[extropy-chat] Re: Athiesm in decline

john-c-wright at sff.net john-c-wright at sff.net
Wed Mar 16 23:20:33 UTC 2005


Kevin Freels asks: 

>Religion changes over time. Which religion would be the easiest to change to
>something more transhumanistic? Or would it be better to create a new
>religion? What would it take to do that? Can a set of beliefs be created
>that can meld any partivular religion into something more extropian?

I might suggest something like "Adventism" appearing in HARVEST OF STARS by Poul
Anderson. In that book, the inevitable supremacy of the Sophotects (as he called
his artificial intelligences) was greeted with pleasure and anticipation by a
politcal group devoted to the advent of a super-human mode of consciousness. One
of the characters daydreams that one day his loyalty to the coming super-race of
pure intelligences will be rewarded by an upload into an eternal computerized
fiction of bliss and perfection: a robotic paradise. 

What is interesting here is that the author takes reasonable political faction,
(the por-reason, pro-progress group) but shows how the natural human hunger for
the lording it over others turns them into tyrants; and the natural human
longing for the supernatural turns their political philosophy into a religion,
complete with a promise of life eternal in the New Garden.  

Anderson makes his Adventists his black-hats, not necessarily, I suppose,
because the author has anything against progress in artificial intelligence, but
because any movement or any idea, even a reasonable one, when it becomes an idol
to which one is willing to sacrifice other virtues and scruples, becomes
all-consuming, and hence unreasonable. 

(The novel, by the way is a monumental work, the crowning triumph of a lifetime
of work in the field, and it astonishes and disappoints me that this book is not
more well known.) 

The idea of designing a religion to a deliberate purpose is an intriguing one,
which has also been the topic of speculations in science fiction. GATHER
DARKNESS by Fritz Leiber, or the "Great Galactic Spirit" of Asimov's FOUNDATION
spring to mind, not to mention the more obscure SIXTH COLUMN by Robert Heinlein.
  I note that in these optimistic tales, the con men who fool the rubes with
their made-believe religions win. DUNE by Frank Herbert is an exception; one of
his themes is that the Messiah cannot control the events he sets in motion, the
Jihad world-destroying he sparks cannot be stopped. 
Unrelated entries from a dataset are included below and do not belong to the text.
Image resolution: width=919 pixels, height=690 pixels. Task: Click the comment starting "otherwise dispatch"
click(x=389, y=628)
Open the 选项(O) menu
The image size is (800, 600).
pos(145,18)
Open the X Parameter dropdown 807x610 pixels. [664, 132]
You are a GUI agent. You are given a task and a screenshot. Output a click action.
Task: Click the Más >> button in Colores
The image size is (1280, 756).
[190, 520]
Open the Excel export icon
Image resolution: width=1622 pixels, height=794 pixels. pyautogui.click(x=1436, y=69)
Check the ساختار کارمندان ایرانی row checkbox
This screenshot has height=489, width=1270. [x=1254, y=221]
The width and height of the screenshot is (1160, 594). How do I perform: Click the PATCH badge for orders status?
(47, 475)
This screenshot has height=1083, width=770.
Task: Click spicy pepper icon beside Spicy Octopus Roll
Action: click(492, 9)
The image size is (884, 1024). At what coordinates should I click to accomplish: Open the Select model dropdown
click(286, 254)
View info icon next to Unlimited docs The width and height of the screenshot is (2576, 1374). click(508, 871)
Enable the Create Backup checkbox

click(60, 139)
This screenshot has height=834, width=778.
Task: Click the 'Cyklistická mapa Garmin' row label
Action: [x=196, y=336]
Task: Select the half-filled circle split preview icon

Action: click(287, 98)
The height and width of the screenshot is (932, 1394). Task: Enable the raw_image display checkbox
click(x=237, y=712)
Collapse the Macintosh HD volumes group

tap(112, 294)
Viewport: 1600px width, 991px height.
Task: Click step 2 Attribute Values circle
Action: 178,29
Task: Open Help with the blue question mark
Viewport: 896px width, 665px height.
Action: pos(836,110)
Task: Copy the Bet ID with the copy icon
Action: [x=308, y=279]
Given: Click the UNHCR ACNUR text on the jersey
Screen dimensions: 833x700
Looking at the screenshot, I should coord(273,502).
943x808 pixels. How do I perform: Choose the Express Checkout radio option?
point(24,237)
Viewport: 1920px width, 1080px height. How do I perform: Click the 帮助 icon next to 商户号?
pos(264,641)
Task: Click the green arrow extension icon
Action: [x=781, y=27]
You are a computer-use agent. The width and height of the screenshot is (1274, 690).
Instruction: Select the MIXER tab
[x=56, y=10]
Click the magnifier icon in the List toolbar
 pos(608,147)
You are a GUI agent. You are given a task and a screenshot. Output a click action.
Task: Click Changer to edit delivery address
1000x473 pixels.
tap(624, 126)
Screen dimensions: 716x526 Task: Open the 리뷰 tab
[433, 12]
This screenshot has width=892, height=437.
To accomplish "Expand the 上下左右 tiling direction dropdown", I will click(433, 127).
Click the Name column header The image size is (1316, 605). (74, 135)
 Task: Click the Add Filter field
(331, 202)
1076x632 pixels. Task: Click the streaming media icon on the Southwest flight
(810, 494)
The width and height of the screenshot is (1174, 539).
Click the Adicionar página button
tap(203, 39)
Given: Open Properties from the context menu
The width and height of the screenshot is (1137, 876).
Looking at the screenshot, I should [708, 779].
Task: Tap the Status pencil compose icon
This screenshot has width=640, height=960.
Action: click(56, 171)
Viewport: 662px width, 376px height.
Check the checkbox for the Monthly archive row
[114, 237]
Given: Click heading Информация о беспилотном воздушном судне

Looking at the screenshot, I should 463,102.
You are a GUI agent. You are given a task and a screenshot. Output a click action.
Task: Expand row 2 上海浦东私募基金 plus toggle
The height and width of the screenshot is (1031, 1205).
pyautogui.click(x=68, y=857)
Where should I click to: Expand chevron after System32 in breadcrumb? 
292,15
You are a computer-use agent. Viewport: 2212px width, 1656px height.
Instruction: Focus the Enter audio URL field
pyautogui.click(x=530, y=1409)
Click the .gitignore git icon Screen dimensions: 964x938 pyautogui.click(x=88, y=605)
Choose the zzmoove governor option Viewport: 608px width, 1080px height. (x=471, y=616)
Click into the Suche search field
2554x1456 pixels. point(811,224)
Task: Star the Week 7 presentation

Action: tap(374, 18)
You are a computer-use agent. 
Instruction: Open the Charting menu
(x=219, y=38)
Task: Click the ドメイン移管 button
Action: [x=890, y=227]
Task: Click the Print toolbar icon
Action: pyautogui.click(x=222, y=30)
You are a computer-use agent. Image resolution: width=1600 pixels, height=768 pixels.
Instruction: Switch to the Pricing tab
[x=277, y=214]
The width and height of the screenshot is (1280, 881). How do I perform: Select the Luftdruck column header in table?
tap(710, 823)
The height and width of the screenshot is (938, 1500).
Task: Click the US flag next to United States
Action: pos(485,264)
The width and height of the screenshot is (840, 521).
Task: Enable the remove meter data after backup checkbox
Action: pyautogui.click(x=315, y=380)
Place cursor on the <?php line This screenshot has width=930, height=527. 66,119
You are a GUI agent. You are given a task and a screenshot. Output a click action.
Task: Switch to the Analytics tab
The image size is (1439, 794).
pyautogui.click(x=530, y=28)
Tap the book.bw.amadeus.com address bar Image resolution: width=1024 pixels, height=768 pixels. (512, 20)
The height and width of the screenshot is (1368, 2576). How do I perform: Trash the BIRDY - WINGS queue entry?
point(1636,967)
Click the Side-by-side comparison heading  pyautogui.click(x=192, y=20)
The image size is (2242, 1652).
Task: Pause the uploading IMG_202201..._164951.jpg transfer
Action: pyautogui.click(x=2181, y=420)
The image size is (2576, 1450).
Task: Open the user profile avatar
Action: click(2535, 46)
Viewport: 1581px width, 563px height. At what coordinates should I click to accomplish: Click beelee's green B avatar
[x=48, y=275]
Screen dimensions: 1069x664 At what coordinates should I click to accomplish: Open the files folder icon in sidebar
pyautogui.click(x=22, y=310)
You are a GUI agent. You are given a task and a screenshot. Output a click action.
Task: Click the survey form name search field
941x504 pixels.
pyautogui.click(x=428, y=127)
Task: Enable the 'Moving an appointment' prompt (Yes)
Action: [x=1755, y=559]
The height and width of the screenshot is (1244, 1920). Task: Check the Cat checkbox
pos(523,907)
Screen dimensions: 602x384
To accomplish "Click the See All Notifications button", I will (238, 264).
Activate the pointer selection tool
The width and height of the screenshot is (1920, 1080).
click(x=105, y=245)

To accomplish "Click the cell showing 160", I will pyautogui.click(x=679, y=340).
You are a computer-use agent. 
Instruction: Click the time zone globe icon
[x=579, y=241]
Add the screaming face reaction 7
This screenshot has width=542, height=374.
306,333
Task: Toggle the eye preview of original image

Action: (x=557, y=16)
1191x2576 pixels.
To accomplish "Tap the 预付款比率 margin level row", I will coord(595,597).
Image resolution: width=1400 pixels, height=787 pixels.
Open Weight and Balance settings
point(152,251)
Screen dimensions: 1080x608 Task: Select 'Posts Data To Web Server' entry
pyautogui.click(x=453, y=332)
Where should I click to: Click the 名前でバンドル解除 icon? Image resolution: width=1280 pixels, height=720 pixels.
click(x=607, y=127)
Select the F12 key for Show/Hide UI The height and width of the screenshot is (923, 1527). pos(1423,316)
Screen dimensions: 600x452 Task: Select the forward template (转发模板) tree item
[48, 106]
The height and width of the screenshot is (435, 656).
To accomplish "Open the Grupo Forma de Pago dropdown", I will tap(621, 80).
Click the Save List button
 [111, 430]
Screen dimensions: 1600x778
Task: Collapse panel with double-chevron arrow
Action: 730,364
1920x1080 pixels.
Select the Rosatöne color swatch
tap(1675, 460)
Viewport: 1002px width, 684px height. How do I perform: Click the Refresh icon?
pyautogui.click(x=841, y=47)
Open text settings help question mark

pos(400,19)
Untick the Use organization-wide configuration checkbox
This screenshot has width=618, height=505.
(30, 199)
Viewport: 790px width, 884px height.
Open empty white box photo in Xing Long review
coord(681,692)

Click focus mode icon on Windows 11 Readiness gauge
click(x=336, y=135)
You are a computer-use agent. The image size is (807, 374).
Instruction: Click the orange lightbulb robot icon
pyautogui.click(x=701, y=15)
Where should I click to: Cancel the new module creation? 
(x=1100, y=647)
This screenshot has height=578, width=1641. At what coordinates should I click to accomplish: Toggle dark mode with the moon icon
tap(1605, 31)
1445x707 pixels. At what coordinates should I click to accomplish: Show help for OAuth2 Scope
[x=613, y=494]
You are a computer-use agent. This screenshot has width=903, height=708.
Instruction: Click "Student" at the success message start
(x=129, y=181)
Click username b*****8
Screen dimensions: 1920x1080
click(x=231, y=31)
Serious students of the matter might be advised to adapt Transhumanism to an
existing faith, rather than invent one whole cloth. This has two advantages:
one, God may spare you, despite your hubris, if you unwittingly do His work for
Him. Two, you have a pre-sold market. 

Having said that, I am unsure which religion to recommend to the cause.
Neopaganism or pantheism might be ripe for exploitation on this matter, since no
Acquinas yet has risen among them to codify their beliefs. The belief in
reincarnation, which some New Age types admire, could be used to promote the
idea that the current human race has a duty to create a superior species of
child-races, into which we will all one day be reborn. Oriental religions, with
their otherworldliness and concept of reincarnation as an eternal trap, a wheel
of punishment meant to be escaped, would not lend themselves easily to the
enterprise. A puritan Christianity, whose members were convinced that working to
better the state of men on earth and create a race of after-men to replace them,
is possible, but unlikely, within the Christian world-view: a puritan work-ethic
and a devotion to a higher cause, however, would be good allies. I am not sure
how, if at all, Mohammadism could be suborned to the Transhumanist cause: the
doctrine of fatalism and utter submission to God do not lend themselves to
notions of progress toward uploaded immortality in the computerspace.